** Opening Records for processing block **
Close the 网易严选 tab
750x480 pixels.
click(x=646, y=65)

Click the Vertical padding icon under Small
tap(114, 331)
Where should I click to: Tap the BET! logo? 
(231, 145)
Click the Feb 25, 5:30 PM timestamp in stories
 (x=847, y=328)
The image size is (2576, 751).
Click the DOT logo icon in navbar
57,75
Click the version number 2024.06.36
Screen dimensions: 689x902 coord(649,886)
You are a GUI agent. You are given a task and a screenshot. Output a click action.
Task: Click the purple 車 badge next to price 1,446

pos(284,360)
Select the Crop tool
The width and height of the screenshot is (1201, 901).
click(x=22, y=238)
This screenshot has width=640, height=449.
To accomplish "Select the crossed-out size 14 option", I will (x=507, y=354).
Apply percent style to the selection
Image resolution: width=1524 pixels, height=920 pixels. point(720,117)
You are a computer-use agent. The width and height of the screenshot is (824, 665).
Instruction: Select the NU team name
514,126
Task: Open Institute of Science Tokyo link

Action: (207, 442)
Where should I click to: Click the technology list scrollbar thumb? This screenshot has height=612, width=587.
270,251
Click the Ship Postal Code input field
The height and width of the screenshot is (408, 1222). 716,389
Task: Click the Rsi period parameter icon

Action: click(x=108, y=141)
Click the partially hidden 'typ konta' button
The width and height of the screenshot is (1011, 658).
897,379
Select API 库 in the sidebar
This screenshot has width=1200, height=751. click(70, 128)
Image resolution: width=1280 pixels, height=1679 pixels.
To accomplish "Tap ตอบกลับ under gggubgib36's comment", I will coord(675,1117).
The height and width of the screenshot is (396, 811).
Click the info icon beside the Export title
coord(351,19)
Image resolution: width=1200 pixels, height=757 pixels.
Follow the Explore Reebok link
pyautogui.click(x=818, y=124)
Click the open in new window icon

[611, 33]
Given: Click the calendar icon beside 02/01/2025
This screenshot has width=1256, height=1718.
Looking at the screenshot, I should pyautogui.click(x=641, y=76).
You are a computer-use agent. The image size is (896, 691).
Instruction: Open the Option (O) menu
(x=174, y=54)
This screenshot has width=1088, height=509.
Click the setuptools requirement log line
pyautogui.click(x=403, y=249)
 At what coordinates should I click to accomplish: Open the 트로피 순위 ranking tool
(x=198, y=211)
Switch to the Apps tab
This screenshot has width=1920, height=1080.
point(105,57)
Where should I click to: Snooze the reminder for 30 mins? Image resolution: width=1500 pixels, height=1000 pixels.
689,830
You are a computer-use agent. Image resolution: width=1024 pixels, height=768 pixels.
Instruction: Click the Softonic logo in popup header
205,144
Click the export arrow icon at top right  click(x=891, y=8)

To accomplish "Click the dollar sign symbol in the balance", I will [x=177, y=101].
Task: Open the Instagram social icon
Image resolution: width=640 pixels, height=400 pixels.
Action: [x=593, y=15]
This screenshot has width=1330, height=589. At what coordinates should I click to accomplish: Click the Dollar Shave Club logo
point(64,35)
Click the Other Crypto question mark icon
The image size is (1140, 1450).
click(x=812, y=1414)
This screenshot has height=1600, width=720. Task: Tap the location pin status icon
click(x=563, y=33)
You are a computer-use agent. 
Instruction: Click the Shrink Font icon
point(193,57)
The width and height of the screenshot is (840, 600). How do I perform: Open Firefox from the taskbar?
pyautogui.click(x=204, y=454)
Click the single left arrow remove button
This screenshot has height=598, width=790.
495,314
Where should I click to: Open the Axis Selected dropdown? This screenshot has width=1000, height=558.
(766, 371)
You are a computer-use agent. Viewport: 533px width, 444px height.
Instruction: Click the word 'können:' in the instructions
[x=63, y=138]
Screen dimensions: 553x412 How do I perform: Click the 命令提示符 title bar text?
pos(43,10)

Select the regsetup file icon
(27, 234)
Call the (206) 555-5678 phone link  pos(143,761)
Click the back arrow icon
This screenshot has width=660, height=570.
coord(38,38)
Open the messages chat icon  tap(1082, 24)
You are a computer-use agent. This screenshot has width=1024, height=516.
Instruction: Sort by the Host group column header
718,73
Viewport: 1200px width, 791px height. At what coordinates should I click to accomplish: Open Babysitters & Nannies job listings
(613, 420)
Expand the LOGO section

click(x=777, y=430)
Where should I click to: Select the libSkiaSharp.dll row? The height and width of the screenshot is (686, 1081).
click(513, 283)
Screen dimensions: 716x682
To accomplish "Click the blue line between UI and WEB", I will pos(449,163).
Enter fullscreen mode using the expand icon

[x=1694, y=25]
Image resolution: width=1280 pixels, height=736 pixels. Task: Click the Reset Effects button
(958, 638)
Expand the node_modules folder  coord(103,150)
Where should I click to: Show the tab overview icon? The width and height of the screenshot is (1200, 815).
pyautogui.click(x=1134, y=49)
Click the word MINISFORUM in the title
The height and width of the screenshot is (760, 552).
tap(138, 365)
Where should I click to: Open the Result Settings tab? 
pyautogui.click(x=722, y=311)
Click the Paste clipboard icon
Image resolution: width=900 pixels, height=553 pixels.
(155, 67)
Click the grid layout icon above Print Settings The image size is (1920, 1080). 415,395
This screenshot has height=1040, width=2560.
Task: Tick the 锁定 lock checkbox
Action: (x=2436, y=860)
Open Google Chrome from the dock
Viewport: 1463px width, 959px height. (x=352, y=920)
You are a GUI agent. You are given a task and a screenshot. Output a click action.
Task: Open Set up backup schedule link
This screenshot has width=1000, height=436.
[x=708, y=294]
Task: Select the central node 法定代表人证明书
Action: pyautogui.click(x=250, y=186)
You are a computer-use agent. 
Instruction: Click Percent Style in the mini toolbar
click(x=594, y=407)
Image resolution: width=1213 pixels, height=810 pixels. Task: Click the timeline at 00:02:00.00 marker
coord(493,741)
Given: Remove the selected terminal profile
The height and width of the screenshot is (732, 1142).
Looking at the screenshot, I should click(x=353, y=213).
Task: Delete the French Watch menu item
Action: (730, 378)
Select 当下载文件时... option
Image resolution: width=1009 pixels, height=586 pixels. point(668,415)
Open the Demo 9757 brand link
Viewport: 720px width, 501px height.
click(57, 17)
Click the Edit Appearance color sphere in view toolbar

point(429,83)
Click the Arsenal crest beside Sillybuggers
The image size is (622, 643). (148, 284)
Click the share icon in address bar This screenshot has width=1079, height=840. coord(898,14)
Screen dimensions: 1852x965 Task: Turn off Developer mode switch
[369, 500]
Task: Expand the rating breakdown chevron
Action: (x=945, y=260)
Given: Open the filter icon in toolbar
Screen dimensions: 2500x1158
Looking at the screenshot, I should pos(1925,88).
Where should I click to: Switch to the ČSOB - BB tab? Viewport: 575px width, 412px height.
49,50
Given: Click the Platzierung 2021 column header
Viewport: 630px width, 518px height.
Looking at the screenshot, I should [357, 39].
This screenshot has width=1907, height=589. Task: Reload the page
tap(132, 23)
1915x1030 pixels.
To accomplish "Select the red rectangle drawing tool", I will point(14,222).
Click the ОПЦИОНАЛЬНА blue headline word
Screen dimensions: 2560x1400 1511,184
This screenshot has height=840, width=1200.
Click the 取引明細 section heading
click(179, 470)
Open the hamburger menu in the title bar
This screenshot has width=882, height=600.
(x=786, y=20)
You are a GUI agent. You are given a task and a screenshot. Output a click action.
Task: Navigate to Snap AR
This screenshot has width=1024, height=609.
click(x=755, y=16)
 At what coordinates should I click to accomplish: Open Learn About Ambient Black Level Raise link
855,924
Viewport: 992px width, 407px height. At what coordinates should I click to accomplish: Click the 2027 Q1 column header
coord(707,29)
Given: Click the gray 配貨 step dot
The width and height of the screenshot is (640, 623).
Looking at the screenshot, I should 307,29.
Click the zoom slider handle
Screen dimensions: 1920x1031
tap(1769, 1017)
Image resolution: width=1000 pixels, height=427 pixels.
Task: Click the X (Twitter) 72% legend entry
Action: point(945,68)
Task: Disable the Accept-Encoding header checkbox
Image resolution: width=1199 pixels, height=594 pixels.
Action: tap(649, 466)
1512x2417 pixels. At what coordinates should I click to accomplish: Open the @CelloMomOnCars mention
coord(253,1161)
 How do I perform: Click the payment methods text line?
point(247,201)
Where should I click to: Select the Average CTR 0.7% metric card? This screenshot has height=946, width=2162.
** Closing Records for processing block **
What you have to do
Above are the records; from them, give again exactly the lines from the one containing "Instruction: Select the NU team name" through the one containing "Click the export", both included.

Completed task
Instruction: Select the NU team name
514,126
Task: Open Institute of Science Tokyo link

Action: (207, 442)
Where should I click to: Click the technology list scrollbar thumb? This screenshot has height=612, width=587.
270,251
Click the Ship Postal Code input field
The height and width of the screenshot is (408, 1222). 716,389
Task: Click the Rsi period parameter icon

Action: click(x=108, y=141)
Click the partially hidden 'typ konta' button
The width and height of the screenshot is (1011, 658).
897,379
Select API 库 in the sidebar
This screenshot has width=1200, height=751. click(70, 128)
Image resolution: width=1280 pixels, height=1679 pixels.
To accomplish "Tap ตอบกลับ under gggubgib36's comment", I will coord(675,1117).
The height and width of the screenshot is (396, 811).
Click the info icon beside the Export title
coord(351,19)
Image resolution: width=1200 pixels, height=757 pixels.
Follow the Explore Reebok link
pyautogui.click(x=818, y=124)
Click the open in new window icon

[611, 33]
Given: Click the calendar icon beside 02/01/2025
This screenshot has width=1256, height=1718.
Looking at the screenshot, I should pyautogui.click(x=641, y=76).
You are a computer-use agent. The image size is (896, 691).
Instruction: Open the Option (O) menu
(x=174, y=54)
This screenshot has width=1088, height=509.
Click the setuptools requirement log line
pyautogui.click(x=403, y=249)
 At what coordinates should I click to accomplish: Open the 트로피 순위 ranking tool
(x=198, y=211)
Switch to the Apps tab
This screenshot has width=1920, height=1080.
point(105,57)
Where should I click to: Snooze the reminder for 30 mins? Image resolution: width=1500 pixels, height=1000 pixels.
689,830
You are a computer-use agent. Image resolution: width=1024 pixels, height=768 pixels.
Instruction: Click the Softonic logo in popup header
205,144
Click the export arrow icon at top right  click(x=891, y=8)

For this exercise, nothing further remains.